Wayne Rooney of England appeals a foul during the 2010 FIFA World Cup South Africa Group C match between England and USA at the Royal Bafokeng Stadium on June 12, 2010 in Rustenburg, South Africa. Photo by Kevork Djansezian/Getty Images for Sony

A few choice words from the world’s leading newspapers these days: “Chaos”. “Crumble”. “Wreck”. No, we’re not talking about the euro, but another European institution that seems to be showing some cracks lately: football.

At this early stage of the quadrennial World Cup, the poor performances of European nations have dominated the world headlines: Journalists the world over are just about ready to hammer the last nail in the coffin of the long dominating hegemony of European football. Jonathan Clegg of The Wall Street Journal struck a merciless blow to Western Europe teams, “the supposed vanguard of international soccer”: “Here in South Africa, the most notable feature of the 2010 World Cup so far is the annihilation of the big European sides… The poor play by its teams is even giving credence to complaints that the 13 slots Europe is awarded for the World Cup are too many.”

The situation for the big European football powers is grave. Though Clegg found irony in the French team’s anarchy after Nicolas Anelka’s expulsion for insulting coach Raymond Domenech and the team director’s threat to resign, the French daily papers are in outrage. “It’s collective suicide,” exclaimed Le Figaro, commenting on the squad’s bizarre decision to boycott their Sunday training in protest at Anelka’s explulsion. The blow-up, which has been gleefully mocked in the international press, follows Mexico’s defeat of the 1998 World Cup winner.

Still, Jason Gay noted in The Wall Street Journal, “If there is any consolation for France, it’s the torment of England.” So far, England has only managed two draws against Algeria and the US, the latter game including the devastating American goal at the hands of the English goalkeeper. That, bearing in mind that the last time the English won the World Cup was in 1966. As Roger Cohen, columnist for The New York Times, cruelly observed, “The body language of the English players suggests dead men walking. England right now is to football what the vuvuzela is to music: one note going nowhere.”
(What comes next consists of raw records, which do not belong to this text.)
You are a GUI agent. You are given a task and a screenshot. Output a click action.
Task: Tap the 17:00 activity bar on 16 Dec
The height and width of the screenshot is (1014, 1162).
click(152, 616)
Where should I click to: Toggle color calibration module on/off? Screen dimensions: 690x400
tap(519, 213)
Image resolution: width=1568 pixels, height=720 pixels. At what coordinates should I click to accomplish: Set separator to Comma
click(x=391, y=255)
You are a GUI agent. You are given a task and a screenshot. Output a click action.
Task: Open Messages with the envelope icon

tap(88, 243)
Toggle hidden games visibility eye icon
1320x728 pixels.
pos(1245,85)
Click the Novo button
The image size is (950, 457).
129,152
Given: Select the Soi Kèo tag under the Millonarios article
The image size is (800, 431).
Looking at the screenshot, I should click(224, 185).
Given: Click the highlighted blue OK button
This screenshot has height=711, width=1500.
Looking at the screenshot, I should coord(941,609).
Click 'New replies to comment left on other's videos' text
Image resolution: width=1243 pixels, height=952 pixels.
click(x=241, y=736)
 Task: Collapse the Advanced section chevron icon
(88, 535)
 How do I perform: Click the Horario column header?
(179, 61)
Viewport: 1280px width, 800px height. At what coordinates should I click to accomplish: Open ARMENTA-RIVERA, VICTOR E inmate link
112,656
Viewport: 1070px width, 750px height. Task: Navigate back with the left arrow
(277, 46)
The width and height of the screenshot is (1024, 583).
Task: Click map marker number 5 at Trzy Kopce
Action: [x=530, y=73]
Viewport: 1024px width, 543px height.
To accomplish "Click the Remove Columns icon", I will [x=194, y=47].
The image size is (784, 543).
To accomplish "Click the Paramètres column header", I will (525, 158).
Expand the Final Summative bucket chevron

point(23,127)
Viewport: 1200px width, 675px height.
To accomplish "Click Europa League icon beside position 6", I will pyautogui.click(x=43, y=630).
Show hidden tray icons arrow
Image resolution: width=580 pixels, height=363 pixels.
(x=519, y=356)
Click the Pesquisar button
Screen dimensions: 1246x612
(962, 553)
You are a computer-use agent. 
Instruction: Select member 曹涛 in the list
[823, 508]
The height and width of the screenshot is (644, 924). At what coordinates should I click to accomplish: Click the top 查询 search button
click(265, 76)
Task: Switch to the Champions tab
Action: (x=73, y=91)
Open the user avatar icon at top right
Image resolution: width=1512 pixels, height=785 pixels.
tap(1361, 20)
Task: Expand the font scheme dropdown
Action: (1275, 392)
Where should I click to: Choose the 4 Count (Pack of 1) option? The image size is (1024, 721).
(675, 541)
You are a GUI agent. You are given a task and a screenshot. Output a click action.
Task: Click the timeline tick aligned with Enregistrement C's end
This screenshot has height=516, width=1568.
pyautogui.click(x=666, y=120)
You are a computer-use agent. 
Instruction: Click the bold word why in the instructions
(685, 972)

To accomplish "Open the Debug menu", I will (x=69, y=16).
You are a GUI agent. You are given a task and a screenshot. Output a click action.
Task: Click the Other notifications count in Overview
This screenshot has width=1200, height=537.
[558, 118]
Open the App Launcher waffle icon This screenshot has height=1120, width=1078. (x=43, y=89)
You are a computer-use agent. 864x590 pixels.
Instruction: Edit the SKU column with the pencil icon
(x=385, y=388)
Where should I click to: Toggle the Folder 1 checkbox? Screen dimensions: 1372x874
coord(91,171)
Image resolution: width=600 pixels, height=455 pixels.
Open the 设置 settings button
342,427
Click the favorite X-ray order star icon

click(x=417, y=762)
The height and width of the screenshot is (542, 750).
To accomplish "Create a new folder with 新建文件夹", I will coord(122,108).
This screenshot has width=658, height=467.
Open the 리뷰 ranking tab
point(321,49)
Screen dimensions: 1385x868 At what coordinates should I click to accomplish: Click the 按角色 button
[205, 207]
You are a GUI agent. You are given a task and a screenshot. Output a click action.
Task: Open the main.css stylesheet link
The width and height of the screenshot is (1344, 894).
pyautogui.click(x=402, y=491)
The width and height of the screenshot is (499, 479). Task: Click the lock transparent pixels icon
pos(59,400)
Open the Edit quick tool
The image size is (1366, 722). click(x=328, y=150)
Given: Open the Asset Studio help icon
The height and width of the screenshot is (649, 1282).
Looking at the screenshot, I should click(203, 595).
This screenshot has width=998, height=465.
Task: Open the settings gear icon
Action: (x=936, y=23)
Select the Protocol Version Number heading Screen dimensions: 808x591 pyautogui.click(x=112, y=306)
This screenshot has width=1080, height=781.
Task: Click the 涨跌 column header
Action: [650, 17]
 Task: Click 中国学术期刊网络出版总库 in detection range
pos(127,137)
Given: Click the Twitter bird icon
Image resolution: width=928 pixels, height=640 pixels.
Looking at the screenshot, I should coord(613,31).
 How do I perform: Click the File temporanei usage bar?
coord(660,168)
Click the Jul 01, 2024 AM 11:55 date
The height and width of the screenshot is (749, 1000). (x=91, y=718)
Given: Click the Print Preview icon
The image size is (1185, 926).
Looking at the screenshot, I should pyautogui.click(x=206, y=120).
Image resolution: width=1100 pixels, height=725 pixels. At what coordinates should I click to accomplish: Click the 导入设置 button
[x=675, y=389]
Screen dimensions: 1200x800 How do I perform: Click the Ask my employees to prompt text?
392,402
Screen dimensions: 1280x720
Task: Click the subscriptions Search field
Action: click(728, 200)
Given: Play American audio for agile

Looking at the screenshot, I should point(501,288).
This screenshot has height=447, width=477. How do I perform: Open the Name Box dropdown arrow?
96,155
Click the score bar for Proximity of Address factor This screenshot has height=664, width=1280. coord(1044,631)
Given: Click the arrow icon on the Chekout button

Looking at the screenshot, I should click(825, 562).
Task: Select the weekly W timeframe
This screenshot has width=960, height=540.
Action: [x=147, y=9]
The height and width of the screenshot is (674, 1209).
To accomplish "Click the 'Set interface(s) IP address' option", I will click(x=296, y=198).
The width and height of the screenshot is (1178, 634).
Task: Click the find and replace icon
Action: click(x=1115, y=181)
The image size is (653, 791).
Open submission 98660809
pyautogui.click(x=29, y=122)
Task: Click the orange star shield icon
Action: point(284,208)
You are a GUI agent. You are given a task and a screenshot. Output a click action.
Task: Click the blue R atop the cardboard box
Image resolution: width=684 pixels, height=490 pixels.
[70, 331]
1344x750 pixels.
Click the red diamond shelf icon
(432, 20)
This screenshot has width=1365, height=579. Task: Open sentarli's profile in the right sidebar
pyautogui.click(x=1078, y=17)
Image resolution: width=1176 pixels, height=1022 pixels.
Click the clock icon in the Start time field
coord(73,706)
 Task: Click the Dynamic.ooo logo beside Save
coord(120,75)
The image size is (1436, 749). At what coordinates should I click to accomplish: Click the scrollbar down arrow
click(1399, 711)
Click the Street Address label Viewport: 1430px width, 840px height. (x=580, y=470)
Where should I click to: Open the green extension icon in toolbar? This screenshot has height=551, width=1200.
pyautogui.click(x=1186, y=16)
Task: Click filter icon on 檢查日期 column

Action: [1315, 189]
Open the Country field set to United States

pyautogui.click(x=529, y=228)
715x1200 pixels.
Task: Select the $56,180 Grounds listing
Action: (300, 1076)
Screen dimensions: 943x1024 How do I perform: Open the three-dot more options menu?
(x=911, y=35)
England and France aren’t the only ones to suffer in what Cohen called a “power-shift event”: Italy suffered a stunning 1-1 draw with poorly ranked New Zealand and Germany lost to Serbia. This accumulation of European losses might not sound so dramatic, but, as Simon Kuper in the Financial Times pointed out, they are: “In the last World Cup, the only time a western European team lost to a team from another region was Switzerland’s defeat by Ukraine on penalties.”

So it’s not surprising that Western Europe is one verge of becoming the laughing stock of the world sporting press. Rob Hughes, writing in The New York Times Sunday, asked, “[J]ust what is wrong with these European powers?” Hughes continued, “Are the teams out of their comfort zone?” Are the bleating of vuvuzelas, the controversial stadium trumpets, to blame? Or the South African weather? For Clegg in The Wall Street Journal, Europe’s real problem is the squad captains: “If there’s one kitchen-table diagnosis that seems to make more sense than the others, it’s this one: The pasting Western Europe has received in the World Cup may be a simple case of failing to bear in mind one of the eternal truths of team sports, that every winning team needs a good captain.”

But leadership aside, it seems that in spite of having provided the winner of six of the past World Cups, Europe’s hegemony as a football continent is on the decline. As the Spanish newspaper El Periodico claimed, under the headline “The World Cup of globalization”, this is a “turning point” in football, as if the smaller nations like Japan, the two Koreas, United states, Central Americans were strengthening at the expense of the former “great” football nations.